## WHAT NEEDS TO BE DONE
Go through the entries below and give the number of lines that have the string "banner", and only that.

Segment Open

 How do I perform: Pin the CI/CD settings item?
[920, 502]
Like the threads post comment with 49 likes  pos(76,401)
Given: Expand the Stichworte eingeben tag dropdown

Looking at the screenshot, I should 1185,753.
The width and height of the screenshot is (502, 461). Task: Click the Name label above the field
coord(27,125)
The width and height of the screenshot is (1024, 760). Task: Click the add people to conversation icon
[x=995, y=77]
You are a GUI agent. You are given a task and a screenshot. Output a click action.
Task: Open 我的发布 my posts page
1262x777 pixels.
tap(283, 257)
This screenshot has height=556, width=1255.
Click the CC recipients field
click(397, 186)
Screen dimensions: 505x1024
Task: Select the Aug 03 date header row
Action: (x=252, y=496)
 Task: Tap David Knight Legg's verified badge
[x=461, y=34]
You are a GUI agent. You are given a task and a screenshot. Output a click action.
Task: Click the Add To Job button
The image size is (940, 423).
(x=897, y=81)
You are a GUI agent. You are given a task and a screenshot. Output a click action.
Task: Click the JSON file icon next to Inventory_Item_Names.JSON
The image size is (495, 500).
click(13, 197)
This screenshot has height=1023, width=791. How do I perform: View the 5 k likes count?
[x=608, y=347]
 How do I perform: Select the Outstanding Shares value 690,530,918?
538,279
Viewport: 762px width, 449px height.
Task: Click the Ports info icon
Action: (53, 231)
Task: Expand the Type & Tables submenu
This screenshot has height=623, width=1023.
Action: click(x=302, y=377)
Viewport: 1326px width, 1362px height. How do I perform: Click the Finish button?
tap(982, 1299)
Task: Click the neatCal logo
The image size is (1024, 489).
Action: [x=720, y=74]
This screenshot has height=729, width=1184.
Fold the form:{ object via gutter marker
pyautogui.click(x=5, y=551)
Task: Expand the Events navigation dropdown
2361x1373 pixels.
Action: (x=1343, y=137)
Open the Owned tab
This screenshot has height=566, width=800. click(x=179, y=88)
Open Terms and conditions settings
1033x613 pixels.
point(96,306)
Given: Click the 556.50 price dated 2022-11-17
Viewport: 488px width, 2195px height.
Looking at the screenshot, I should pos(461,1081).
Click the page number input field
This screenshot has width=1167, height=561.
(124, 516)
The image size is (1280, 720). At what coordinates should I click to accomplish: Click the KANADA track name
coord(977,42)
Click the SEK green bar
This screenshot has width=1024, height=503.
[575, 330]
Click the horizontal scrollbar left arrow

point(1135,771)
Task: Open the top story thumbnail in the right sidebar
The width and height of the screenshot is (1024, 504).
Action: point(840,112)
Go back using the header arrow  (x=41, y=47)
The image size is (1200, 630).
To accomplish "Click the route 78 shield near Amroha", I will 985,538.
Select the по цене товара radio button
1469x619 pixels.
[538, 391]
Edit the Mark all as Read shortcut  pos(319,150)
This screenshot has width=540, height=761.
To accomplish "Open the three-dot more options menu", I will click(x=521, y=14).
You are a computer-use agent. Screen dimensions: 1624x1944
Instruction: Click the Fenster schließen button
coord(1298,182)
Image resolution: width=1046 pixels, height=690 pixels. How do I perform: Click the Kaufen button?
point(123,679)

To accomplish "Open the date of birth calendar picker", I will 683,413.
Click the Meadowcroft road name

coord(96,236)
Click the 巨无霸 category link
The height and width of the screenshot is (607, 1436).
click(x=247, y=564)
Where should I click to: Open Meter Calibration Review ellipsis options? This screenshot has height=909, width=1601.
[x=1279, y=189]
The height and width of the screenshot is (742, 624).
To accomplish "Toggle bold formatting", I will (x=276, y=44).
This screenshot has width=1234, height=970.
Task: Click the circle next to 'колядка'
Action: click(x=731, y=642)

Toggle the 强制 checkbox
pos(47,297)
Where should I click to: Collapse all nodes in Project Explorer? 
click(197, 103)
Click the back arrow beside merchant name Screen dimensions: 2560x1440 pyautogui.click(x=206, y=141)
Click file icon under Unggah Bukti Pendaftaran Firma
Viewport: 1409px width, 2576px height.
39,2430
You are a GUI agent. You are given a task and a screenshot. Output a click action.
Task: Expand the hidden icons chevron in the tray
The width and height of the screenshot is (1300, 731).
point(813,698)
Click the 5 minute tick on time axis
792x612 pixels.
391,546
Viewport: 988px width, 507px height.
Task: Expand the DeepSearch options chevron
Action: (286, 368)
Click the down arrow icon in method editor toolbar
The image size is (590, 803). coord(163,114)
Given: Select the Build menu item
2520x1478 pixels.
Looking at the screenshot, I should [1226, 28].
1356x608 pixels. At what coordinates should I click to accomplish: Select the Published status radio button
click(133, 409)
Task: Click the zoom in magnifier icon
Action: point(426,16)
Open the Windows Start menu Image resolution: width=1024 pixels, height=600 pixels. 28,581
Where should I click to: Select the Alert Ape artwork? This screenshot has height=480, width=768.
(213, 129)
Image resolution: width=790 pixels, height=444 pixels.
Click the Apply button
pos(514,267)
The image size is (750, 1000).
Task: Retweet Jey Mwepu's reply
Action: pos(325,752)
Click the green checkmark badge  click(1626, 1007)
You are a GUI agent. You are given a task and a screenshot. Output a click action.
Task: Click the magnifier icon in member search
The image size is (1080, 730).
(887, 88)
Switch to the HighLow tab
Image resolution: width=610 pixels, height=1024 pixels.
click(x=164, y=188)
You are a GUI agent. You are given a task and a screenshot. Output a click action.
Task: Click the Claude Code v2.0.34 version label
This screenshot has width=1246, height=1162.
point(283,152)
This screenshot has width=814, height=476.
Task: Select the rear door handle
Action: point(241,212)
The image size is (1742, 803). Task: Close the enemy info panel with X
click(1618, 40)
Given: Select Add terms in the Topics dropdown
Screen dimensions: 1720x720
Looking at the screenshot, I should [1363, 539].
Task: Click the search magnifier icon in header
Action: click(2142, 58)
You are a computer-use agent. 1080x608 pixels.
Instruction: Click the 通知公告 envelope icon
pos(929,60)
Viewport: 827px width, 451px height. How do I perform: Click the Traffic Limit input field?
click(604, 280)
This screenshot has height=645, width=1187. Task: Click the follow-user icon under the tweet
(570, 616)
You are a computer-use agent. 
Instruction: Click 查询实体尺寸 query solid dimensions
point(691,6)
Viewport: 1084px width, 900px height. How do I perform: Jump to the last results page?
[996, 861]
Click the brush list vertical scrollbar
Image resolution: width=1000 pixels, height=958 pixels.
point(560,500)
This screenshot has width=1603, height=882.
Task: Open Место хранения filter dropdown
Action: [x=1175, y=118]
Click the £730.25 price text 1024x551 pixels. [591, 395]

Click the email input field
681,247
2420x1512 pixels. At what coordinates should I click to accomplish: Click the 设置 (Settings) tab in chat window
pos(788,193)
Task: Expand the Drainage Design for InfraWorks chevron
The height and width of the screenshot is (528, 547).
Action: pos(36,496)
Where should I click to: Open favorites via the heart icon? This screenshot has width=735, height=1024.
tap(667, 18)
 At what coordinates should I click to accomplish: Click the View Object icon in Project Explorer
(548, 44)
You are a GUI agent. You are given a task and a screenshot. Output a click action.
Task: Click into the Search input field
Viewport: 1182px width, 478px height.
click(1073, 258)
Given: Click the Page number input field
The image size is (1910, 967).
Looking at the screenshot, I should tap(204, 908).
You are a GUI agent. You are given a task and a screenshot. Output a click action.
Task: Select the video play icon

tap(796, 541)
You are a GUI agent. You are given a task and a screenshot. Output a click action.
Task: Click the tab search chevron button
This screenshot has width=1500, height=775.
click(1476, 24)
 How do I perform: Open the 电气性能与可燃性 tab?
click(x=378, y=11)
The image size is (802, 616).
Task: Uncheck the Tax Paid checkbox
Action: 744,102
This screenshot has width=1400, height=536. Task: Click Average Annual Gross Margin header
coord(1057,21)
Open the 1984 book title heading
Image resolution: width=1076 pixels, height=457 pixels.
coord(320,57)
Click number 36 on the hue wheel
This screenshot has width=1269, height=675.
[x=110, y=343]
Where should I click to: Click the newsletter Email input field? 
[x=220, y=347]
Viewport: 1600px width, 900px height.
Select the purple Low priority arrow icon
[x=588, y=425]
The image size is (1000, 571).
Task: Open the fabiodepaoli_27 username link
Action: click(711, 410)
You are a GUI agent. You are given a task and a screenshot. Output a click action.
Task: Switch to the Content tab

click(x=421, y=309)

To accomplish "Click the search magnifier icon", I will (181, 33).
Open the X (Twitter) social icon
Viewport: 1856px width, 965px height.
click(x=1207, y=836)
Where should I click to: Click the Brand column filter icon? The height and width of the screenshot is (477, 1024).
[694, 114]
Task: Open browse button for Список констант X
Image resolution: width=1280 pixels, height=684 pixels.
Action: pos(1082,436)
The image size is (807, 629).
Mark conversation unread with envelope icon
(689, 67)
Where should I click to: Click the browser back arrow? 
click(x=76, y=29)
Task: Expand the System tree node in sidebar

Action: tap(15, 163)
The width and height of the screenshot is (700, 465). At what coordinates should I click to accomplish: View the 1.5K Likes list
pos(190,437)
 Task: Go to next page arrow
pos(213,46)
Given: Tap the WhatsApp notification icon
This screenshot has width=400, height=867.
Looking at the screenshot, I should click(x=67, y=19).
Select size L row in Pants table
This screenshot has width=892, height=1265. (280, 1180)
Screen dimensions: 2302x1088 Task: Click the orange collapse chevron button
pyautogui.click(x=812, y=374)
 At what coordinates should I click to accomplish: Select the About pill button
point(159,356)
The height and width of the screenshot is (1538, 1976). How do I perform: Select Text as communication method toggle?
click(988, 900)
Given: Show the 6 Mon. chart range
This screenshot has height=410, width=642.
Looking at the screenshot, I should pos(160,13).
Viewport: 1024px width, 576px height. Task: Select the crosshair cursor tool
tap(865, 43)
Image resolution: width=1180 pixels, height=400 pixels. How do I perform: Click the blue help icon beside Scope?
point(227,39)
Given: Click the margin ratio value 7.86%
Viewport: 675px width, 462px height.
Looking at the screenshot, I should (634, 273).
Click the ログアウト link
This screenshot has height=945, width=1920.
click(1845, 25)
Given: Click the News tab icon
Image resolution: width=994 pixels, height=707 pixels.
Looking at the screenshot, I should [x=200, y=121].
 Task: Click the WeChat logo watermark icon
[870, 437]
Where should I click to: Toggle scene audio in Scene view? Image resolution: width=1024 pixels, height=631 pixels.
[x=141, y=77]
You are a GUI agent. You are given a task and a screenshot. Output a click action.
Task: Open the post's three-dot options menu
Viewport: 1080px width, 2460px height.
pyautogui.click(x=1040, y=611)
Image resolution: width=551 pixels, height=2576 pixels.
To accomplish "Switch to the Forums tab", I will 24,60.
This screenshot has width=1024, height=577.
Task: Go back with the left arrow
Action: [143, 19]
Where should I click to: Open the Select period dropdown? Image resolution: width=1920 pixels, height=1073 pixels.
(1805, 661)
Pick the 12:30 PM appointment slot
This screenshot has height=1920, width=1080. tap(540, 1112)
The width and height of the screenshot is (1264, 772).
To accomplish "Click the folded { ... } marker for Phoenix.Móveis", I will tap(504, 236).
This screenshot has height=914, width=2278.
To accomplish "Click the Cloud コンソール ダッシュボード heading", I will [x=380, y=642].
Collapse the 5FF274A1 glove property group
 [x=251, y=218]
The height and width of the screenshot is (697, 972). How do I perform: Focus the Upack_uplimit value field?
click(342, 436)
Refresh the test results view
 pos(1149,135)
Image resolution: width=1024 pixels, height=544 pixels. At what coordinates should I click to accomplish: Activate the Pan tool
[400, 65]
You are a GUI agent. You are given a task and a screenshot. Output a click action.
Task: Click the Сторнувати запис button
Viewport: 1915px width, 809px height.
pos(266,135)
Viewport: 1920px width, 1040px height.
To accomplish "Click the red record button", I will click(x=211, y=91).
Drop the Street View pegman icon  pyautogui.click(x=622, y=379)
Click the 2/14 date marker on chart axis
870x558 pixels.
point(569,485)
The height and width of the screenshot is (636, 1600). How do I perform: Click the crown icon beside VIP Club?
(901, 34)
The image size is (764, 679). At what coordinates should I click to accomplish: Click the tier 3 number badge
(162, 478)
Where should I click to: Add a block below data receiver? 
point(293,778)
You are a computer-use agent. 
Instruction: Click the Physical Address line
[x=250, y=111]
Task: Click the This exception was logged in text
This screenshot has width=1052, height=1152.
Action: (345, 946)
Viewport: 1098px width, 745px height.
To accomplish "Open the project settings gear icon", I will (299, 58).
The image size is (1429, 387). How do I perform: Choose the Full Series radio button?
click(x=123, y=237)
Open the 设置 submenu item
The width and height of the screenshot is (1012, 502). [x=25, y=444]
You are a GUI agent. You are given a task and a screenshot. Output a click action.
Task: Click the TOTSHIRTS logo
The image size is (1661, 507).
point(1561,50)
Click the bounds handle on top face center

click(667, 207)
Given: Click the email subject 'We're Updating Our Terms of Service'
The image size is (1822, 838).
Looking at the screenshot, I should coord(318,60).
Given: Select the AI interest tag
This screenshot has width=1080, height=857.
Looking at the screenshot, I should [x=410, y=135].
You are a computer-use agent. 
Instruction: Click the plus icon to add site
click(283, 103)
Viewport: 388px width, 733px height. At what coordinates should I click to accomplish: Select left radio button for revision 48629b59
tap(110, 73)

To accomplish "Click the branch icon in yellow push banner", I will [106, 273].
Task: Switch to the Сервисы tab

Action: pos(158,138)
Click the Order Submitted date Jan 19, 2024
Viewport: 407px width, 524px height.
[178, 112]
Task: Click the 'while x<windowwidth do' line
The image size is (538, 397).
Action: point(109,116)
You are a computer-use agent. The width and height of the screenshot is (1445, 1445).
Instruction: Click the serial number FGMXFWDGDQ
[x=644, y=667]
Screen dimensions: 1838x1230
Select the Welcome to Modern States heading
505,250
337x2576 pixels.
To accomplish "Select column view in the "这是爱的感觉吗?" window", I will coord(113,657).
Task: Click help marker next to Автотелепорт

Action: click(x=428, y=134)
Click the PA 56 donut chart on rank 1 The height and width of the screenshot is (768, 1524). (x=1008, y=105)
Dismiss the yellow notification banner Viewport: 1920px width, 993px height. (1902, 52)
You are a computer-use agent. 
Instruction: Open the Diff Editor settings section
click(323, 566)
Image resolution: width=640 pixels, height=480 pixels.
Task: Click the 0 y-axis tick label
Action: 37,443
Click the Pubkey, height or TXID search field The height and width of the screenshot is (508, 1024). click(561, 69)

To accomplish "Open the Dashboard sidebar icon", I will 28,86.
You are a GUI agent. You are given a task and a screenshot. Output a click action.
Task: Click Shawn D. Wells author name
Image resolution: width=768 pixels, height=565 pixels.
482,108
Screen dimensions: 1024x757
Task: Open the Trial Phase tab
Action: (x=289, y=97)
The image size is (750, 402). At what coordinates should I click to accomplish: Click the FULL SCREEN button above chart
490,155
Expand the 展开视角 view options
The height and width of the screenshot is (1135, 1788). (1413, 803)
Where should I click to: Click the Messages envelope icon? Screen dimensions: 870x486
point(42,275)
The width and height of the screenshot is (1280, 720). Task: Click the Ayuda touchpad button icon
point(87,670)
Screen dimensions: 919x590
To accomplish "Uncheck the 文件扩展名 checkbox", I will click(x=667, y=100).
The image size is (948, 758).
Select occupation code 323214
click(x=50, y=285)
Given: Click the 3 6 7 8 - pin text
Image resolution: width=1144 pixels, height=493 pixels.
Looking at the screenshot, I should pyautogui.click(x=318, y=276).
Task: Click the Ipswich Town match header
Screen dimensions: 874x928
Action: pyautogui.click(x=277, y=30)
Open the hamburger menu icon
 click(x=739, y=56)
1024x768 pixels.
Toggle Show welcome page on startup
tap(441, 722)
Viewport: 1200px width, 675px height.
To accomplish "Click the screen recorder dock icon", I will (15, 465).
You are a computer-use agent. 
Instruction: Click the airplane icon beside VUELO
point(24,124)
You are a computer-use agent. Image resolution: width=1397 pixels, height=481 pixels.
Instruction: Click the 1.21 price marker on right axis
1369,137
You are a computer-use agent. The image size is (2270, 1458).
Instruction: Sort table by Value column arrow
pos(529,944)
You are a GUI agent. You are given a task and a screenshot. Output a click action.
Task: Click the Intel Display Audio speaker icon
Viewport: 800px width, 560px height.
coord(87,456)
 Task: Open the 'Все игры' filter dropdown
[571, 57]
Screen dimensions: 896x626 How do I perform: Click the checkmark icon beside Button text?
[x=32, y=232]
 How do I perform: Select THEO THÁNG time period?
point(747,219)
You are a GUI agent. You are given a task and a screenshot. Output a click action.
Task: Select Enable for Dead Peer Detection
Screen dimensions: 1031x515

Segment Closed

## TASK ANSWER
2